The character has received generally positive feedback from television critics. Weeks after Hunt's first appearance on the show, Matt Roush of TV Guide commented that "Hunt/McKidd is the most encouraging thing to happen to Grey's Anatomy in quite a while", adding that "the instant sparks between him [Hunt] and Yang were electrifying". On the other hand, Robert Rorke of the New York Post stated that McKidd was brought in as Hunt to "boost the sagging fortunes" of the show's ratings. Kelley L. Carter of USA Today described Hunt as "hardcore" and "the antithesis of the other males on the show". Chris Monfette of IGN praised the fifth season of Grey's Anatomy as an improvement on the previous two seasons, attributing this in part to the introduction of "fresh, new characters" like Owen and Arizona Robbins (Jessica Capshaw). He also referred to McKidd as "Season 5's best, most effective addition", adding:
Not only is McKidd an immediately likeable and engaging actor, his struggle with PTSD throughout the season – and especially how it impacted his burgeoning relationship with Cristina – proved both relevant and dramatically gripping.
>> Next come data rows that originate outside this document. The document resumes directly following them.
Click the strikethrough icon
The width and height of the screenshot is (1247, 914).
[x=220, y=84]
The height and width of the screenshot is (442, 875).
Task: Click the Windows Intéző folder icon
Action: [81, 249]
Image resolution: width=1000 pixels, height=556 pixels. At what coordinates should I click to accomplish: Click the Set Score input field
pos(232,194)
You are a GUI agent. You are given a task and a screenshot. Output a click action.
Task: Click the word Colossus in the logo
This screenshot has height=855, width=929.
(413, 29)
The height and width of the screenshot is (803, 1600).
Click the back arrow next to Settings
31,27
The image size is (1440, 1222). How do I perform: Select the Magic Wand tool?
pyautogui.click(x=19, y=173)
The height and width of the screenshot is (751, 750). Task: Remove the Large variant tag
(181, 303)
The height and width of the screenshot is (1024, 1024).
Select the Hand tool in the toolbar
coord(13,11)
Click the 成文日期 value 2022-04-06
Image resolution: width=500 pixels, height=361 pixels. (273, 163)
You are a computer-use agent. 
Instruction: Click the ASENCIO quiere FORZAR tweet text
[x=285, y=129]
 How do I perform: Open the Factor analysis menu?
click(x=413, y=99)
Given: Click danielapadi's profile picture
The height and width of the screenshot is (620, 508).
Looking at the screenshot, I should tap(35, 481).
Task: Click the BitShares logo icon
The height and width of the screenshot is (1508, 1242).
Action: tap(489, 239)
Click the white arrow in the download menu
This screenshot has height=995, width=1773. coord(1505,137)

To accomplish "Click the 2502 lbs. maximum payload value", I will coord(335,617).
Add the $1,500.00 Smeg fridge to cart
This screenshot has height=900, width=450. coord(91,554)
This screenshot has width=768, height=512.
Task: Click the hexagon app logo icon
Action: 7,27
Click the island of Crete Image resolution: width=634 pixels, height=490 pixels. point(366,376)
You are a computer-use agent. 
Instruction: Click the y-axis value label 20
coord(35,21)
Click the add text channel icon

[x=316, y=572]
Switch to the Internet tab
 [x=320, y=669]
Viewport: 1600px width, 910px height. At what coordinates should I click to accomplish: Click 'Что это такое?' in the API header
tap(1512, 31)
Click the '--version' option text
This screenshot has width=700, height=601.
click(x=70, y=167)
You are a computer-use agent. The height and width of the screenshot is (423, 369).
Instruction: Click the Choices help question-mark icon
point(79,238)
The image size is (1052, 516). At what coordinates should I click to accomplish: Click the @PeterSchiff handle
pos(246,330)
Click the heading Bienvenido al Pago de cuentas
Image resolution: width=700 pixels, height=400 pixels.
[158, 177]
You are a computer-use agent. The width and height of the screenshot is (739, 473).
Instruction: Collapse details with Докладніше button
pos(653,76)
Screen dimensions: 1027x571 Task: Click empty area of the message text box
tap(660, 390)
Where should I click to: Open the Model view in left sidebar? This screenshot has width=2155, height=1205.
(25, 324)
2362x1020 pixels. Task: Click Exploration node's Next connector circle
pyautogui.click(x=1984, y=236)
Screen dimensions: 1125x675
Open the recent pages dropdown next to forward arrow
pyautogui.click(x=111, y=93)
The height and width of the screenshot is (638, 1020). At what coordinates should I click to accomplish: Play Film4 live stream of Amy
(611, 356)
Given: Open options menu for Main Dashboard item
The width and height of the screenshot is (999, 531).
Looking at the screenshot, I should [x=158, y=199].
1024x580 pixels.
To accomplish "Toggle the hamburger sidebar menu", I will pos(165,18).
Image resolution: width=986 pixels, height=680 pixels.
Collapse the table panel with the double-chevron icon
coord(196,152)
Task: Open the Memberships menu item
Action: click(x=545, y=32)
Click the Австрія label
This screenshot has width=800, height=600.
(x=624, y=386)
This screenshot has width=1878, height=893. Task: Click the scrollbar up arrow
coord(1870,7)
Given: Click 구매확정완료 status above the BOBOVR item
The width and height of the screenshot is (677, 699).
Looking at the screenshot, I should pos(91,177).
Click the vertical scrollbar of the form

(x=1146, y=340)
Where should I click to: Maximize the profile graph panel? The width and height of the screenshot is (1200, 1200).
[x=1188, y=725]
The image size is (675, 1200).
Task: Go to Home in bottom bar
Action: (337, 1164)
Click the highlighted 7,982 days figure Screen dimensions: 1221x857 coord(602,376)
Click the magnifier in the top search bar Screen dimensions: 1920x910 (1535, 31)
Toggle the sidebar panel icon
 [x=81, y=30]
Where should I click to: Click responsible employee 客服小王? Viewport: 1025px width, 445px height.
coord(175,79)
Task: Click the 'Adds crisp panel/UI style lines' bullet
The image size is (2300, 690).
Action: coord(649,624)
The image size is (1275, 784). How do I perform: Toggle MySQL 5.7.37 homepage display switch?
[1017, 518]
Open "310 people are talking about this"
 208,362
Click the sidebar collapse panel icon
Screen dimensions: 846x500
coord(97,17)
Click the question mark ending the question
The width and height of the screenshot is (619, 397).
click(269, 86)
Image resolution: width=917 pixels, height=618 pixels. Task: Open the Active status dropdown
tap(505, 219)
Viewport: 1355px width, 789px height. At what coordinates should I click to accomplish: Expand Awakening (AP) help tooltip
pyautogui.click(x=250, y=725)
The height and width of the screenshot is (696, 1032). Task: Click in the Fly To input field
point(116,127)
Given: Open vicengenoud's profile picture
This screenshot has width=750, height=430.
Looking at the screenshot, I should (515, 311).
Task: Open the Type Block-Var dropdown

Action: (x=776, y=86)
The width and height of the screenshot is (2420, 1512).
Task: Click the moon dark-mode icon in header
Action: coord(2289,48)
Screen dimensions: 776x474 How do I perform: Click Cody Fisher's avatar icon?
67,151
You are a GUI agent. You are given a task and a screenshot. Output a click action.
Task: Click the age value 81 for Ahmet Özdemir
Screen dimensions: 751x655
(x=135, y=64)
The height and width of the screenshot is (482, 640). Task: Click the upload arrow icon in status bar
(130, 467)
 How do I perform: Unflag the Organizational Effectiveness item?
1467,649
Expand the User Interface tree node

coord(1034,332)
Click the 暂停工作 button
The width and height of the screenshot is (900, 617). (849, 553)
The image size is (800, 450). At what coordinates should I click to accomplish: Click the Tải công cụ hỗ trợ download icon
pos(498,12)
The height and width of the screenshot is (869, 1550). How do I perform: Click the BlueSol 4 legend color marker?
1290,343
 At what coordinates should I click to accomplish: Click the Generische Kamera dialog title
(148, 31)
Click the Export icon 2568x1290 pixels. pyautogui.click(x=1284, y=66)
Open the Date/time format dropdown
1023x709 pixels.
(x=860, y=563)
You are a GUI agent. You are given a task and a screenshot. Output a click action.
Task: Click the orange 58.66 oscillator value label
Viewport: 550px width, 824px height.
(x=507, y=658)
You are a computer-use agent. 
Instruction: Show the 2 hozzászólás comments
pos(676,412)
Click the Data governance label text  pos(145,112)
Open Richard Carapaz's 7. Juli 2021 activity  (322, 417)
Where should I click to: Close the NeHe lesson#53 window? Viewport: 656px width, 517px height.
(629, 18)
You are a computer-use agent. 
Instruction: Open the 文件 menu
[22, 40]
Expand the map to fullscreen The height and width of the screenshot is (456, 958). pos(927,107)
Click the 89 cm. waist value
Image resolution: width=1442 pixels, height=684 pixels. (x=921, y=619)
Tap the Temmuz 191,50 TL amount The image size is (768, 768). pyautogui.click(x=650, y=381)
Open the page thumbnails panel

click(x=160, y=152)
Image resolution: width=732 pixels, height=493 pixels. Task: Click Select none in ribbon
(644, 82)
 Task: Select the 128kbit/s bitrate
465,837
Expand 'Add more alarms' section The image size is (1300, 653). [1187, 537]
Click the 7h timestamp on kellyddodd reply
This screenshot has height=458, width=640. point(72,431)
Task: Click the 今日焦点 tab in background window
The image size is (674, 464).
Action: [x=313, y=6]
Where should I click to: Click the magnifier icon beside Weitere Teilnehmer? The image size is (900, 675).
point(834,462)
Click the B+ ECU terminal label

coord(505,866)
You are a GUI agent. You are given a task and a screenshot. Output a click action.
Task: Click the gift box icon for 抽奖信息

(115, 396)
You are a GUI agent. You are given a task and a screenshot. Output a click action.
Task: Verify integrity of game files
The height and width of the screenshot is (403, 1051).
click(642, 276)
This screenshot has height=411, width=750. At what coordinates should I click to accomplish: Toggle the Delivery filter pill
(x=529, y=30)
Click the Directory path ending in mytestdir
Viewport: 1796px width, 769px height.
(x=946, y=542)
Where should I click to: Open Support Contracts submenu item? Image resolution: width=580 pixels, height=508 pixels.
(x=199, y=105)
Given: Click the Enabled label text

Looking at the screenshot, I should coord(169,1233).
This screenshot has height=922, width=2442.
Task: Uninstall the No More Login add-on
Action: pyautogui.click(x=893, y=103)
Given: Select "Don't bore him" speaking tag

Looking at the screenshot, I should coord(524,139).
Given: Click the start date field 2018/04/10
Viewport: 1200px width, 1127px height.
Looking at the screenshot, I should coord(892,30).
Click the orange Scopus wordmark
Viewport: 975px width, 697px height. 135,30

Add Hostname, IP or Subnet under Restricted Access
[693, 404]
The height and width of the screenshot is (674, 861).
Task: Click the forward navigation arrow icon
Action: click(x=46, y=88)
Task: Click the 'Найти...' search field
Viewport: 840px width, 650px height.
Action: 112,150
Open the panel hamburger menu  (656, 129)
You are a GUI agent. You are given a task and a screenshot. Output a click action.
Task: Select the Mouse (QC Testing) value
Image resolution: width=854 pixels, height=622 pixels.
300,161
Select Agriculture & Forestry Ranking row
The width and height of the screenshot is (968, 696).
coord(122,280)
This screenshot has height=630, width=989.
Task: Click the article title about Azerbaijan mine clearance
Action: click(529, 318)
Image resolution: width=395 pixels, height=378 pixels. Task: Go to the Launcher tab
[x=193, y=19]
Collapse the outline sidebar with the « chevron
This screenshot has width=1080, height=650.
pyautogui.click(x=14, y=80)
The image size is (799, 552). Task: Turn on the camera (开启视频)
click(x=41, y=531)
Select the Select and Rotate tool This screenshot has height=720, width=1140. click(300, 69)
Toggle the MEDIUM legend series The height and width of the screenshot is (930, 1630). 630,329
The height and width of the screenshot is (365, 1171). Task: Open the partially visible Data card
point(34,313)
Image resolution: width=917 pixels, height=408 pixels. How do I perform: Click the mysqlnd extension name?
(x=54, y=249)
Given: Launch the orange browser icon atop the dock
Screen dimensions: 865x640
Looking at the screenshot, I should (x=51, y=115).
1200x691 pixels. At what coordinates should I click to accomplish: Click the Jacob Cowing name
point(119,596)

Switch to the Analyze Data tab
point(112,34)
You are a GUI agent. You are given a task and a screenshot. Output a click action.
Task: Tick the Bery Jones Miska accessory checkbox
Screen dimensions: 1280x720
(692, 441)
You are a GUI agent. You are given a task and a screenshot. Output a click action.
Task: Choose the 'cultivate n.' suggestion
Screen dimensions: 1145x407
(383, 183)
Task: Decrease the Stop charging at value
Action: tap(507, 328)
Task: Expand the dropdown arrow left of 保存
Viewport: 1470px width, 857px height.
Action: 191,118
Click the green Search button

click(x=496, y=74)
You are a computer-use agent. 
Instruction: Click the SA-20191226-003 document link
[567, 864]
His interactions with Cristina were perfectly balanced for optimum drama, never together and never apart for so long that the back-and-forth became frustrating. Viewers could clearly see a softening of the typically hard-edged Cristina, a pleasant change for what had become something of a one-note character, as well as relate to Owen's internal struggles, shared by many a real-life war vet.
— cquote
 Margaret Lyons of New York Magazine judged Hunt as "too sad" during the first part of the ninth season.

== Awards ==
In 2010, Kevin McKidd was nominated for the Prism Award for Best Performance in a Drama Series' Multi-Episode Storyline, and he won the award. In 2011, McKidd was nominated for the Prism Award for Best Performance in a Drama Series for his work on Grey's Anatomy. McKidd, along with the rest of the Grey's Anatomy cast, was nominated for Best Drama Series at the 21st GLAAD Media Awards in 2010. Also in 2010, McKidd and the cast were nominated for Outstanding Drama Series at the NAACP Image Awards. The same nomination was received at the 2011 NAACP Image Awards, with the cast winning the award. At the 43rd NAACP Image Awards in 2012, McKidd and the cast were nominated yet again for Outstanding Drama Series.